____ Records to use
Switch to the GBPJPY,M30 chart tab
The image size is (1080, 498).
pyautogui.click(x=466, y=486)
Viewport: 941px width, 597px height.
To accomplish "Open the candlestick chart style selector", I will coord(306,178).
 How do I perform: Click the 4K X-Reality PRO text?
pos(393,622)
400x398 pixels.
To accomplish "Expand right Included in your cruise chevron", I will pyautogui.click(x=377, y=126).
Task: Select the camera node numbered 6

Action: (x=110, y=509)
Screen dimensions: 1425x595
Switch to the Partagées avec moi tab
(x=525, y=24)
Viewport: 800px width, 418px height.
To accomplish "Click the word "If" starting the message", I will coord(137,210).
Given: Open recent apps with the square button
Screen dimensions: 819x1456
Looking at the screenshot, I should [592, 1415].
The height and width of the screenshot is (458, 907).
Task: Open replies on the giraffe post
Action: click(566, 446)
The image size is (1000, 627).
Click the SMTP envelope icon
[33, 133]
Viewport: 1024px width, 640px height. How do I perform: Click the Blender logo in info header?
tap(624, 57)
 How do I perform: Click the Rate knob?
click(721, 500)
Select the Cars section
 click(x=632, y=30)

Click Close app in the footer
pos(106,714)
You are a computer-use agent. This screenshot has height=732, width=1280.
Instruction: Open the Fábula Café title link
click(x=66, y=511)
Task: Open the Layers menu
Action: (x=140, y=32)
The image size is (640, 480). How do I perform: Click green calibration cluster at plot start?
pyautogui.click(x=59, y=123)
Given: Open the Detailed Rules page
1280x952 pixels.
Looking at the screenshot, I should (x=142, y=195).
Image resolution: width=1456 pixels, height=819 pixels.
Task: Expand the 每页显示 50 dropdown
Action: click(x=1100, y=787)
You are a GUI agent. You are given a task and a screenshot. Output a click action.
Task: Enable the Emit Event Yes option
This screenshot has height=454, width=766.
________
** Try it **
All lines from the one holding "1280x952 pixels." through the end of the entries need to be given again exactly. Leave out the others.

** Expected answer **
1280x952 pixels.
Looking at the screenshot, I should (x=142, y=195).
Image resolution: width=1456 pixels, height=819 pixels.
Task: Expand the 每页显示 50 dropdown
Action: click(x=1100, y=787)
You are a GUI agent. You are given a task and a screenshot. Output a click action.
Task: Enable the Emit Event Yes option
This screenshot has height=454, width=766.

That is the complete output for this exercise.